La corsa agli armamenti non è la via sicura per conservare saldamente la pace. L’inutilità della guerra è provata dalla storia. Il riarmo straordinario - anche quello previsto dall'UE - rischia di far prevalere la legge del più forte in tante aree del pianeta.

Che l’Europa si doti di una difesa comune, non vuol dire solo riarmo, o meglio, non vuol dire solo aumento delle spese militari dei singoli Stati. La difesa è fatta da tanto altro, cooperazione internazionale, diplomazia, esercito comune (tra l’altro ad oggi, la difesa è materia di competenza dei singoli Stati).
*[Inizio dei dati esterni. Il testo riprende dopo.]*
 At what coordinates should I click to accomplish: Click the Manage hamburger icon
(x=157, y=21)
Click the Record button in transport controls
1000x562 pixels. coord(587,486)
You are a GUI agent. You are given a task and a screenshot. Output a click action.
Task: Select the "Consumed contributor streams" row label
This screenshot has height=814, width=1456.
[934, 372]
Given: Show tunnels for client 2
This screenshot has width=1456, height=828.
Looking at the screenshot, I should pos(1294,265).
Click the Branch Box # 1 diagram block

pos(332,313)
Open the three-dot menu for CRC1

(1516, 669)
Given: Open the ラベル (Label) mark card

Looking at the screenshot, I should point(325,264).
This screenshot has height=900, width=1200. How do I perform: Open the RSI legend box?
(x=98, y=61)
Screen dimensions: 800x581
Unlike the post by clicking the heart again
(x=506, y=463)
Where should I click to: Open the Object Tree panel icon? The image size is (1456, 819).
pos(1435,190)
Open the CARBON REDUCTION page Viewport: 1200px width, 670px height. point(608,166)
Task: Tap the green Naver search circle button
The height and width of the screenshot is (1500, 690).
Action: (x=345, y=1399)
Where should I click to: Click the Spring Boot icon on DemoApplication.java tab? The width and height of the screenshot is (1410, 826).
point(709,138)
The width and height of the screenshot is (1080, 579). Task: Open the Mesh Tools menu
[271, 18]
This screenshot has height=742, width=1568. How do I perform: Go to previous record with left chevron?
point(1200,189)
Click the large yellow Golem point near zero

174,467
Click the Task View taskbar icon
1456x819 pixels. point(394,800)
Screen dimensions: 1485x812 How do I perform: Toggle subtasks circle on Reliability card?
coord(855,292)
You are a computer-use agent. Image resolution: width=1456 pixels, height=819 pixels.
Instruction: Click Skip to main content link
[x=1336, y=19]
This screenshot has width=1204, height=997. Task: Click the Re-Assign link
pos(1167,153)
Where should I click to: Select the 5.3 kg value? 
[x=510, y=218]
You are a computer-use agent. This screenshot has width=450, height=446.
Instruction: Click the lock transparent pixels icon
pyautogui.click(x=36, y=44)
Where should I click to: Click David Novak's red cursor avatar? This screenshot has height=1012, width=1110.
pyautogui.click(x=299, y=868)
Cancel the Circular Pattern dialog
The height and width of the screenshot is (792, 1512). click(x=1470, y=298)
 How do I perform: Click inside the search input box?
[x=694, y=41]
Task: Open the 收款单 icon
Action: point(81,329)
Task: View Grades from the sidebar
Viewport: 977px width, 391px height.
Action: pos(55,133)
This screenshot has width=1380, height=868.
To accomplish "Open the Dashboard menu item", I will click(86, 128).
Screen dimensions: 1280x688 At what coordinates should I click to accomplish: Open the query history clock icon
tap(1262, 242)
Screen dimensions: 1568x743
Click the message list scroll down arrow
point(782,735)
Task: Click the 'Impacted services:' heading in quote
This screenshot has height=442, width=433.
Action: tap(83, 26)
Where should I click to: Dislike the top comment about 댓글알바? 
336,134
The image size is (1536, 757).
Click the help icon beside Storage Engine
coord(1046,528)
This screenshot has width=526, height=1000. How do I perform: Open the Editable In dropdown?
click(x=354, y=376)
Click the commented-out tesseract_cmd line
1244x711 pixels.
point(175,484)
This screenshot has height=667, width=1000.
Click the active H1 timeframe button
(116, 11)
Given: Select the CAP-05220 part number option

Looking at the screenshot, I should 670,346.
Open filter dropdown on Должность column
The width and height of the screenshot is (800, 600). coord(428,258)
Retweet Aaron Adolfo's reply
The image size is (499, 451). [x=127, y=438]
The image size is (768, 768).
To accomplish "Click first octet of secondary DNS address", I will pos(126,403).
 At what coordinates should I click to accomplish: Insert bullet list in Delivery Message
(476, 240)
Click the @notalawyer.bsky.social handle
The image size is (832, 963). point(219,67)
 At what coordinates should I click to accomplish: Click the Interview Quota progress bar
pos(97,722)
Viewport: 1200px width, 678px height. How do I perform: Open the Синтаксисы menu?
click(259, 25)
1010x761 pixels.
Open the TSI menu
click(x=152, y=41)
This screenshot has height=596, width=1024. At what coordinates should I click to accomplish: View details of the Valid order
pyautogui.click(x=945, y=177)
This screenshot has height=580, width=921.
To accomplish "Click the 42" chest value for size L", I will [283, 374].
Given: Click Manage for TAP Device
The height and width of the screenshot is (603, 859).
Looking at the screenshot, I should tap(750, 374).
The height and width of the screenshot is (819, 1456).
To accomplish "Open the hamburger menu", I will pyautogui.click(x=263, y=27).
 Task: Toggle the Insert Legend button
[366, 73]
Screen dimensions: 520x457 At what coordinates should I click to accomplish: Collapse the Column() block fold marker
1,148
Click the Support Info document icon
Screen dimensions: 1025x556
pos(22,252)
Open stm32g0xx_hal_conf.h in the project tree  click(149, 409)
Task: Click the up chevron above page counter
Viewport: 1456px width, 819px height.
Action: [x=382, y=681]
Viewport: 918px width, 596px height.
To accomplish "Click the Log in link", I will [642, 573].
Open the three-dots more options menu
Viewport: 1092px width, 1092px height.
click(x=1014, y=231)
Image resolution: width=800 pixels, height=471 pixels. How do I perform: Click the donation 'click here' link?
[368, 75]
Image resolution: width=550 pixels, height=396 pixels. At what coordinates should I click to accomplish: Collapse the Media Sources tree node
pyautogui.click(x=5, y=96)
Dobbiamo sempre porci la domanda: quale può essere l'alternativa all'uso delle armi? Chiediamolo ai nostri europarlamentari (che abbiamo votato solo un anno fa). Dobbiamo augurarci che la coscienza critica dei cristiani e di ogni uomo di buona volontà faccia passi avanti in questa direzione.

Prima della guerra ci sono le armi. Quell’immensa industria militare che facciamo finta di non vedere, che pure gode di ottima salute anche grazie ai nostri soldi. E qui i principi e i valori di ciascuno e di tutti noi possono fare la differenza.

Sappiamo scegliere banche smilitarizzate, che garantiscono investimenti non bellici? Chiediamo conto a chi gestisce i pochissimi, pochi o molti risparmi che siano, di utilizzare ‘portafogli’ liberi da qualunque coinvolgimento in conflitti? In tempo di pace sonnecchiare sul versante finanziario personale e comunitario è stata consuetudine, in tempo di guerra è inaccettabile. I soldi sono anche un modo per esercitare la nostra cittadinanza attiva, per dare forma ai principi e ai valori. Il Ministero dell’Economia e delle finanze a luglio di ogni anno pubblica la relazione sui servizi bancari alle imprese armate (banchearmate.org).

Abbiamo un’eredità immensa nel magistero di papa Francesco, che ha fatto passi da gigante su questo tema. Pensiamo al documento Mensuram Bonam (2022) per investitori integrali e alla riforma in chiave trasparenza della Banca Vaticana. Anche la CEI si è mossa con le Linee Guida per investitori cattolici (ad es. tra i criteri di esclusione sarà escluso l’investimento in imprese impegnate nella produzione di armi non convenzionali, come armi biologiche e chimiche, armi nucleari, armi di distruzione di massa, mine antiuomo, con deroga verso esempi particolari di finalità di difesa). L’Ospedale Pediatrico Bambin Gesù – Istituzione della santa Sede – ha rifiutato la donazione di 1milione e mezzo dalla società Leonardo, perché “inopportuna in questo periodo di guerre”.

 

L’Unione Europea e il dovere di fare la differenza. Non lasciamoci schiacciare dalla grandezza dei problemi che stanno davanti a noi! Abbiamo il dovere di ricercare quei piccoli ma possibili passi che come cittadini europei possono fare la differenza. Insieme!